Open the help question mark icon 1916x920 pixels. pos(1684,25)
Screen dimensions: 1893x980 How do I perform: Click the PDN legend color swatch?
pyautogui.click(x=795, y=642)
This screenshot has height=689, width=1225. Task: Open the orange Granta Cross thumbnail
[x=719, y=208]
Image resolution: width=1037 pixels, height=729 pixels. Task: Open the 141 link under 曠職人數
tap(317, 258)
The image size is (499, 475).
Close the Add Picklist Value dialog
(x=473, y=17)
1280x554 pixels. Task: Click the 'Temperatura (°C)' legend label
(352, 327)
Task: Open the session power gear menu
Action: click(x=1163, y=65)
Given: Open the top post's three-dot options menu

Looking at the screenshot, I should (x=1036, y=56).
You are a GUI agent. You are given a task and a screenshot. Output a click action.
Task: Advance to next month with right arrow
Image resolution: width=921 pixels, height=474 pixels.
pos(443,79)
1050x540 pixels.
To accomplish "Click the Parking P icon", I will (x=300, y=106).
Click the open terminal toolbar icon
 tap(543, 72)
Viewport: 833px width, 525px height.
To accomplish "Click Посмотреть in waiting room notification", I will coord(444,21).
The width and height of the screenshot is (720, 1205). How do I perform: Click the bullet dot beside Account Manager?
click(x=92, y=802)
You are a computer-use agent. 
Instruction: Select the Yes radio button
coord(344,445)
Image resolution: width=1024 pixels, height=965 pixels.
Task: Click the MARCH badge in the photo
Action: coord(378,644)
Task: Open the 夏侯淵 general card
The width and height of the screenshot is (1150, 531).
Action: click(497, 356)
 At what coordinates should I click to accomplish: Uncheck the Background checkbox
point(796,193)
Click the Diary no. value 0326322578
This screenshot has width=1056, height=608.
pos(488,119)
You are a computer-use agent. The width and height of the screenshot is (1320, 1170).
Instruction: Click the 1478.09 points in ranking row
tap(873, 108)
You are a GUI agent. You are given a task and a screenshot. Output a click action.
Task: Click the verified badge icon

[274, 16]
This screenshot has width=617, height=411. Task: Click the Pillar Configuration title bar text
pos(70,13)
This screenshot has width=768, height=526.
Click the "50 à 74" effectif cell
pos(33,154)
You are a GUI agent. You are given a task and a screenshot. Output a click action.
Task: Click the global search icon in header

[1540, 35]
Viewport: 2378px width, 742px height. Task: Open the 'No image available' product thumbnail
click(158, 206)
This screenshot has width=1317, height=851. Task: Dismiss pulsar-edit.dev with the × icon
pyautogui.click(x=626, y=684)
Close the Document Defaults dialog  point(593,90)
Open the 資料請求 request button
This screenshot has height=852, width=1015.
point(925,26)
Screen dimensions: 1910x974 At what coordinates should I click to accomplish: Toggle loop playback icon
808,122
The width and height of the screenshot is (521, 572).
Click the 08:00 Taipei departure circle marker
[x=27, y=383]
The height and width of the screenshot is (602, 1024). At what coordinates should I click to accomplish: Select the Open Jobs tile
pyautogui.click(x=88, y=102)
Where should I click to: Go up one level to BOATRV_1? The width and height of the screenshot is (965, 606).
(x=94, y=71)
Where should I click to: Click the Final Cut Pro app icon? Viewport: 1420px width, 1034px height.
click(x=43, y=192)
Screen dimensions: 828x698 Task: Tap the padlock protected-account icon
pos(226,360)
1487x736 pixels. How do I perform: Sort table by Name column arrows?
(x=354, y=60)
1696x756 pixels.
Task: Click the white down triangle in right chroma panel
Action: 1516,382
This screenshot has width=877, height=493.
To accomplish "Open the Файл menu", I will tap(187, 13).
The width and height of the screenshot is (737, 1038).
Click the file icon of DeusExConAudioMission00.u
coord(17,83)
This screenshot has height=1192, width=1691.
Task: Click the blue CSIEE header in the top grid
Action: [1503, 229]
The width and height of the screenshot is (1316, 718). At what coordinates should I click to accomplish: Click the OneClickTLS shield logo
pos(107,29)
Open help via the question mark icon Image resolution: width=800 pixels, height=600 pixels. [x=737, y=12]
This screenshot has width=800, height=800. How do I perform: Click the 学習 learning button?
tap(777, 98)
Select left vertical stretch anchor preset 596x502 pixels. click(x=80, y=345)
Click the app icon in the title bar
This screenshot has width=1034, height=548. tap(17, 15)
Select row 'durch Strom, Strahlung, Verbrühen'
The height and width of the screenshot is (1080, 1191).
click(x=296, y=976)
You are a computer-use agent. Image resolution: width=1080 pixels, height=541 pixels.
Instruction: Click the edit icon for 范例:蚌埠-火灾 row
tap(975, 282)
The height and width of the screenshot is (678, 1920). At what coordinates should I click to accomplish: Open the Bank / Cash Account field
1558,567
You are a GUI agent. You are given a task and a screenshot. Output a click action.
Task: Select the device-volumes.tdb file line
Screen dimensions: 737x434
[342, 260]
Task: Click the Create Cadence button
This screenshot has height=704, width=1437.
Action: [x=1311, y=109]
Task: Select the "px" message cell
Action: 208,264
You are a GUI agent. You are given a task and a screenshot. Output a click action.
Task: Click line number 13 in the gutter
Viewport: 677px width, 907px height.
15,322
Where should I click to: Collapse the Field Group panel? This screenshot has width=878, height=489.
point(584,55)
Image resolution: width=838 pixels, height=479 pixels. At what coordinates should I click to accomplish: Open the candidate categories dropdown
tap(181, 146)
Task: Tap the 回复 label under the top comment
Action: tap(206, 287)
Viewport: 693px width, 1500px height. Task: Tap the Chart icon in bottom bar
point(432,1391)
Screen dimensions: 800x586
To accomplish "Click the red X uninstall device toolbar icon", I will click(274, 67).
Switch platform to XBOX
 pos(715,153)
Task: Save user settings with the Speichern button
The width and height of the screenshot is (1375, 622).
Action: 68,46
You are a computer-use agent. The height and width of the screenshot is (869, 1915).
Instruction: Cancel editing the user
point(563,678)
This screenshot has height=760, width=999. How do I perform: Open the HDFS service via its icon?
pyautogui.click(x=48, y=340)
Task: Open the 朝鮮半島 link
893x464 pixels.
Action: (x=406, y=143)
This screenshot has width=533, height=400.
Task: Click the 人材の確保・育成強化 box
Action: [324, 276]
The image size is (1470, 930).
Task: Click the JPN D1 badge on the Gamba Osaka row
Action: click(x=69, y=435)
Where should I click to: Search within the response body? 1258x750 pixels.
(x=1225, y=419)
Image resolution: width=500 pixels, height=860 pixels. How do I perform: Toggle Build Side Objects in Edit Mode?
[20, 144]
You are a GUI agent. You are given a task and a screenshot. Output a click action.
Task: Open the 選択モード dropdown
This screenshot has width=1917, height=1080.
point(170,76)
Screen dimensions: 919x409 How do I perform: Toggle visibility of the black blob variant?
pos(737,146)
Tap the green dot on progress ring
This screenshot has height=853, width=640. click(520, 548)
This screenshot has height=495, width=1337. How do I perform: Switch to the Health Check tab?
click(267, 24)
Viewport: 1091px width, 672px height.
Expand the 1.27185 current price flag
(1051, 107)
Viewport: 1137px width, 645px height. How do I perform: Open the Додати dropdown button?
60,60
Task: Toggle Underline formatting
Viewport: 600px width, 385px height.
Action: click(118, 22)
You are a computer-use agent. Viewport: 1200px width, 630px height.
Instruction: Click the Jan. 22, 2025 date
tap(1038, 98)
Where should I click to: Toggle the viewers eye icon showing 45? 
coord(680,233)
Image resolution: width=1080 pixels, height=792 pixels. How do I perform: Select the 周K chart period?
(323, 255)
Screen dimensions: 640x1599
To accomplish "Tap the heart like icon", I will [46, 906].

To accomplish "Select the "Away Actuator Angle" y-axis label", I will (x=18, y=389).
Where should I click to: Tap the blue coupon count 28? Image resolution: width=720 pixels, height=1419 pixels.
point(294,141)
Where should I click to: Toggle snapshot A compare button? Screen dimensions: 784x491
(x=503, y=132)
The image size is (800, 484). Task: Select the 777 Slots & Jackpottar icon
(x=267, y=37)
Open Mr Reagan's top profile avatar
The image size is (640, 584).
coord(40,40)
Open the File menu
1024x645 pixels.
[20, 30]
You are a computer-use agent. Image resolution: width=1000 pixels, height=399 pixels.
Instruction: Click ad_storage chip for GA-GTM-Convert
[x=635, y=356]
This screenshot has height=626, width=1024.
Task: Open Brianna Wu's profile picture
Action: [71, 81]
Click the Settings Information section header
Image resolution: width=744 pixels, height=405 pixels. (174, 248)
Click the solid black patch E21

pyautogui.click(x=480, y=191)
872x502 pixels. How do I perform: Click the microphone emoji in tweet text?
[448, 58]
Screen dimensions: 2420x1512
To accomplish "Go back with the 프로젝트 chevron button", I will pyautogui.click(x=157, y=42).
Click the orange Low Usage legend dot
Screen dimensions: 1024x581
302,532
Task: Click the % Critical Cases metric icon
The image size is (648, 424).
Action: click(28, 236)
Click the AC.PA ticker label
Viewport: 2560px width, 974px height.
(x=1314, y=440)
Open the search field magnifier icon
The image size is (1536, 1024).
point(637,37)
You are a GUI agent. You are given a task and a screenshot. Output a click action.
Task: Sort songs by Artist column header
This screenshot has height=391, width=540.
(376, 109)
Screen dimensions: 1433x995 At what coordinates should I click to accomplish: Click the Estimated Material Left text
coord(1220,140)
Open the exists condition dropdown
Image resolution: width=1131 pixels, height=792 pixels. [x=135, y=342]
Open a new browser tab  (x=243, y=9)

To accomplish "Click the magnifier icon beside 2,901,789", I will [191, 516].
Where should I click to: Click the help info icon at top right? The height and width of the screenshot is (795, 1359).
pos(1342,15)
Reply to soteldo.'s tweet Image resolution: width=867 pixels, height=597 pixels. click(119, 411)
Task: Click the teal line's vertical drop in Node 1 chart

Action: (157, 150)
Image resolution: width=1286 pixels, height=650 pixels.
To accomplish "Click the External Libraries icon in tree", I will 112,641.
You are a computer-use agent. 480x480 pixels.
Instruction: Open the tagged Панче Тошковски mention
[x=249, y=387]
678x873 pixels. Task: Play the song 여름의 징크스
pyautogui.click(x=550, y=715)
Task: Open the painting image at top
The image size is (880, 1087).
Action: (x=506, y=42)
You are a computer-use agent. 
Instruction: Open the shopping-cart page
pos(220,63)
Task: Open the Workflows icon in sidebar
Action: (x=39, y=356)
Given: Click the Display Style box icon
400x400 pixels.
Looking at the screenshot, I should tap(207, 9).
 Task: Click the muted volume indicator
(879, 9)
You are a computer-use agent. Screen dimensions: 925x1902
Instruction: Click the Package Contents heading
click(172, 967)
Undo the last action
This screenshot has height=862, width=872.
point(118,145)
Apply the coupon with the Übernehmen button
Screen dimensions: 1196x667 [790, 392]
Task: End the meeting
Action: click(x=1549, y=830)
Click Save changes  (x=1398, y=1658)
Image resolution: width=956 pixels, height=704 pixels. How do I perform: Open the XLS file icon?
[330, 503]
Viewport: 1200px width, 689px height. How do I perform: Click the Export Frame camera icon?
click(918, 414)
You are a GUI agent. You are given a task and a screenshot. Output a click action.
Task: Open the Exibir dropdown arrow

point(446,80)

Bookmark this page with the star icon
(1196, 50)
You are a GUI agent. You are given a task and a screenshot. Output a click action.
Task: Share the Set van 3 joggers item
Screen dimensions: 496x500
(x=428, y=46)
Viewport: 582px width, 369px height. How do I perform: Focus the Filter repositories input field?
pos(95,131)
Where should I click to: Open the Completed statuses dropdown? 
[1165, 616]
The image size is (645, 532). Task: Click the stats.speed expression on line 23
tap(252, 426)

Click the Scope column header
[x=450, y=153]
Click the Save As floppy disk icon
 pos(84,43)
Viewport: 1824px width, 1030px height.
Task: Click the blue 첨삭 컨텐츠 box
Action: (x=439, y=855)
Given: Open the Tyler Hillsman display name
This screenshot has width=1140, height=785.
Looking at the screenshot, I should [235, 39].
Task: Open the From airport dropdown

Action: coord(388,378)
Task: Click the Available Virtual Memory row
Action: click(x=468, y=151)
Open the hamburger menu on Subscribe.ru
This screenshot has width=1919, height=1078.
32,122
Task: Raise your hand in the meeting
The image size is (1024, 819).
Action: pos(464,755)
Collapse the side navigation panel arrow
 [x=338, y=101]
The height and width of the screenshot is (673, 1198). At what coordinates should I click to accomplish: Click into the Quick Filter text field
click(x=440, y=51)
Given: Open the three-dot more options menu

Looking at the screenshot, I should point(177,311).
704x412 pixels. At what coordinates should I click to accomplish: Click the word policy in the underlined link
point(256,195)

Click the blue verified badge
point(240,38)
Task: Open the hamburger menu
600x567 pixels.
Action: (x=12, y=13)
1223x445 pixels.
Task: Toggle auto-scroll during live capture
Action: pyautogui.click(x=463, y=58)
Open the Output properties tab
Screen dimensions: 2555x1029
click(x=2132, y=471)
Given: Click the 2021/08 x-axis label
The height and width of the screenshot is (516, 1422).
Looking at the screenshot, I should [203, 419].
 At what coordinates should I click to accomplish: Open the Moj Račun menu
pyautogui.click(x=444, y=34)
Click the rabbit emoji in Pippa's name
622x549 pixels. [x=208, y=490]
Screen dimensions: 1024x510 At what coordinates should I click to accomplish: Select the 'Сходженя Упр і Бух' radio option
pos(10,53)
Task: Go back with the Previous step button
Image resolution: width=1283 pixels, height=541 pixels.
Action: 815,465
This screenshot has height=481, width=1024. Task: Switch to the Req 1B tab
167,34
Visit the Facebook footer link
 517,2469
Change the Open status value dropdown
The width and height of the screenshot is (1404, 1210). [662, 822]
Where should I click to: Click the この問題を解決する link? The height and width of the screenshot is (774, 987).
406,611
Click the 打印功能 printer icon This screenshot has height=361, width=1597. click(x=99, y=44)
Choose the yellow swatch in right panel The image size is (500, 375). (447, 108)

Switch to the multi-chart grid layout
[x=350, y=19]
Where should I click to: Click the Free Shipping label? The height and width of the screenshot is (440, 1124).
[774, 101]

* * * * * * *

## Required action
When a line in the records above contains the word "axis", copy it.

## Exercise result
To accomplish "Select the "Away Actuator Angle" y-axis label", I will (x=18, y=389).
Given: Click the 2021/08 x-axis label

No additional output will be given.